WASHINGTON (DC News Now) — October is Sudden Cardiac Awareness Month.

Sudden Cardiac Arrest is a condition in which the heart suddenly and unexpectedly stops beating for various reasons. According to the American Heart Association, SCA claims one life every two minutes.

SCA is deadly because blood immediately stops flowing to the organs and to the brain. If not treated within minutes, a SCA can causes death.

Though there is a difference between a cardiac arrest and a heart attack.

A heart attack is when there’s blockage of blood flow through the coronary blood vessels. Those are the arteries that give blood directly to the heart muscle. When there’s a blockage, tissue dies and then we end up having what’s called a heart attack where the muscle just starts to die.

“[When the] heart can’t function, that can lead to sudden cardiac arrest. But having a heart attack isn’t a requirement for sudden cardiac arrest. Sudden cardiac arrest is simply an abnormal electrical impulse in the heart that affects the heart’s ability to beat,” said Dr. Yolandra Hancock, a pediatrician at Generational Health Center in Prince George’s County.

Hancock said there are warning signs to look for, especially in younger athletes. She said to take a look at personal history.

“Does the student-athlete have a history of significant exertion when they exercise outside of their norm? Have they ever felt lightheaded or passed out on the field? Have they ever felt like their heart was beating abnormally fast or with an abnormal rhythm?” she asked.

Hancock said to also look at family history.

“Knowing whether or not there’s a family member who died suddenly and no one knew the reason why, or if a family member had heart disease at an early age, earlier than the age of 55,” she said.

If there is a known family history of “abnormal heart rhythm” then that is “critically important,” Hancock said.

“The third component is actually coming in to see your health care provider and undergoing that cardiac evaluation,” Hancock said.
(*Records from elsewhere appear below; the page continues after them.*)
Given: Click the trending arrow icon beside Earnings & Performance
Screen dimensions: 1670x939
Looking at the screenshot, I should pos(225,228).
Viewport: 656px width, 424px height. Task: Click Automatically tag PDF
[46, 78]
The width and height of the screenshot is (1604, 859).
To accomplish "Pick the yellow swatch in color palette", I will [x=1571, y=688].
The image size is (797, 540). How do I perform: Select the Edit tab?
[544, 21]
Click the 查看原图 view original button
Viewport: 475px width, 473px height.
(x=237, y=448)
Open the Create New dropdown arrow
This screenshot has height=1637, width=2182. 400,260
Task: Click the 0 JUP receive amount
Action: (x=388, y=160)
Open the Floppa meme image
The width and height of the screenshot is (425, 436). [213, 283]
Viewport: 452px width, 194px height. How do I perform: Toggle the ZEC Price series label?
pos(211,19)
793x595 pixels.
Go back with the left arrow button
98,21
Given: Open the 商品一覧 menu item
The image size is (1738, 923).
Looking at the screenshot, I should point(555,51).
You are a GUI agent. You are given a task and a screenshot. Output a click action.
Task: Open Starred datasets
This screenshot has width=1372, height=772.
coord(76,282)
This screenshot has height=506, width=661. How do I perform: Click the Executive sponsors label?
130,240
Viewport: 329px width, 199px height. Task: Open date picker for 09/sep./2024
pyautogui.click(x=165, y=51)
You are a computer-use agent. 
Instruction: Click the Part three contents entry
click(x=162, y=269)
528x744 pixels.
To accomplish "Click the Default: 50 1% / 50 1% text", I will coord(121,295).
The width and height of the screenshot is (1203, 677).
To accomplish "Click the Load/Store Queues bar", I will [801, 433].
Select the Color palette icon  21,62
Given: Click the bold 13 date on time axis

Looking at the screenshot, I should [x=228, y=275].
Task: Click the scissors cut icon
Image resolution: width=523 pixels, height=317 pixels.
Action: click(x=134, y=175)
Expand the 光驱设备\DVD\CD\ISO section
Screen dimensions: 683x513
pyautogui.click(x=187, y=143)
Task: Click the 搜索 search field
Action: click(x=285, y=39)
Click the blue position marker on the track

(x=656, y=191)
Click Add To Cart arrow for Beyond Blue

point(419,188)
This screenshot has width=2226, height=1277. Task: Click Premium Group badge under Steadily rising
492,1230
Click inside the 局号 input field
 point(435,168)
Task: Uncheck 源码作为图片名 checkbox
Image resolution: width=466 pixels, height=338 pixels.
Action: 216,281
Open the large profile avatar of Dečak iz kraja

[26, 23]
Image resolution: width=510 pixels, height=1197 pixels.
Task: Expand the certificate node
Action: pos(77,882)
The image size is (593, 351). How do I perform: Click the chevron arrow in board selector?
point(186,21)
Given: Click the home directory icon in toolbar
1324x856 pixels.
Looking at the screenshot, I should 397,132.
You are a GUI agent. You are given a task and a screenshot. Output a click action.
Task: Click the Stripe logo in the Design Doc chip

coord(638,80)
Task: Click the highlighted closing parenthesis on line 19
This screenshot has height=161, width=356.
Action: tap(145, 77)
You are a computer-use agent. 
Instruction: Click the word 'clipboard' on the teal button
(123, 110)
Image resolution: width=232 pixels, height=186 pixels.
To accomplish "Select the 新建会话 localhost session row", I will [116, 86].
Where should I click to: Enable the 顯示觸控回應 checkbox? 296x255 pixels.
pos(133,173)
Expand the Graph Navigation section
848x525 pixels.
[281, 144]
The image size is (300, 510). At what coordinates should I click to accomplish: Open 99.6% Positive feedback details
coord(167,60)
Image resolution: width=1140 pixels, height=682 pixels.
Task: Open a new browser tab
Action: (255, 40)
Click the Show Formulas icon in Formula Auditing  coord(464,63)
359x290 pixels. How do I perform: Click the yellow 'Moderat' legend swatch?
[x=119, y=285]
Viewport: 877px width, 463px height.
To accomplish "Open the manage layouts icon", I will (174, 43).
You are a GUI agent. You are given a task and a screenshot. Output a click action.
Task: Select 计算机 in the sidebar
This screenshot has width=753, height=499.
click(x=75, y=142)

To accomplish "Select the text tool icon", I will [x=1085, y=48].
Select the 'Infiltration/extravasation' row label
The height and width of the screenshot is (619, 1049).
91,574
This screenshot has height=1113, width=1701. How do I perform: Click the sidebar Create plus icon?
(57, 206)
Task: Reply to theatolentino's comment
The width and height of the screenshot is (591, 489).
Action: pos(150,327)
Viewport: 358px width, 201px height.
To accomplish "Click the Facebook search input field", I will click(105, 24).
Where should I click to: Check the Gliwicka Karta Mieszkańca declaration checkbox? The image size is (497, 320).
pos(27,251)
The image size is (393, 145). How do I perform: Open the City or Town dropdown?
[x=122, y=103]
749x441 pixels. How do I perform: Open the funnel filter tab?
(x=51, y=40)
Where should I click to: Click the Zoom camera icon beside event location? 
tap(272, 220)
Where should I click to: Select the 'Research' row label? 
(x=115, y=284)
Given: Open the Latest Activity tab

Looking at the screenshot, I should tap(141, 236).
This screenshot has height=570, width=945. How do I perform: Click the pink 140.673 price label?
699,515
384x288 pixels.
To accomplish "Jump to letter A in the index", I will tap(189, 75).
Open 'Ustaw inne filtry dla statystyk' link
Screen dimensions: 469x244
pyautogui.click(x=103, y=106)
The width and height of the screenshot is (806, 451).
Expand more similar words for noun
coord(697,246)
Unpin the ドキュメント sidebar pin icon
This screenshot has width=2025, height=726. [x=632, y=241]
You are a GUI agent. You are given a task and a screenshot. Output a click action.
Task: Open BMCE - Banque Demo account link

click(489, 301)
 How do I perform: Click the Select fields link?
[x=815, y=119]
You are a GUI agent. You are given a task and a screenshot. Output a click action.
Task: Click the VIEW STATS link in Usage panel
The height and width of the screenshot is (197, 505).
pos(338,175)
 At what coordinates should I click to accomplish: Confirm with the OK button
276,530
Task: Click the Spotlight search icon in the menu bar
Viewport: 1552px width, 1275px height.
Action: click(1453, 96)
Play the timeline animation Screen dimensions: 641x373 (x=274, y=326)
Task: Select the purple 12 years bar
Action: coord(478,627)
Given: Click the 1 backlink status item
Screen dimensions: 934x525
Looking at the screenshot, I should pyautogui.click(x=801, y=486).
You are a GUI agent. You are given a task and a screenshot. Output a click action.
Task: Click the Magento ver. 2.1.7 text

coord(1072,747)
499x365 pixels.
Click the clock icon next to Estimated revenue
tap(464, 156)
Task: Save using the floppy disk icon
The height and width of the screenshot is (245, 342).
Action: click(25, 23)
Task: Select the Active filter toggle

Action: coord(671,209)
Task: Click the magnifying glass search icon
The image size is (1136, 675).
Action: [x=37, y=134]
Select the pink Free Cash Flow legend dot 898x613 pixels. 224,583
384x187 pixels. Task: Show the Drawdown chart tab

She said there is an increase in sudden cardiac arrest that appears be tied to COVID-19.

“The link between COVID-19 and sudden cardiac arrest is real. We know that with COVID-19 inflames the heart muscle leading to things like myocarditis,” Hancock said.

When there is an inflammation of the heart muscle, or myocarditis, that can impact the electrical impulse that’s sent through the heart muscle to keep it beating strong and keeping our ourselves healthy, according to Hancock.

“There is a direct link between COVID-19 and increased risk of sudden cardiac arrest. We have not yet been able to quantify the percentages or the link in terms of risk, but we do know that there is an elevated risk simply because of the impact that COVID 19 has on the heart,” she said.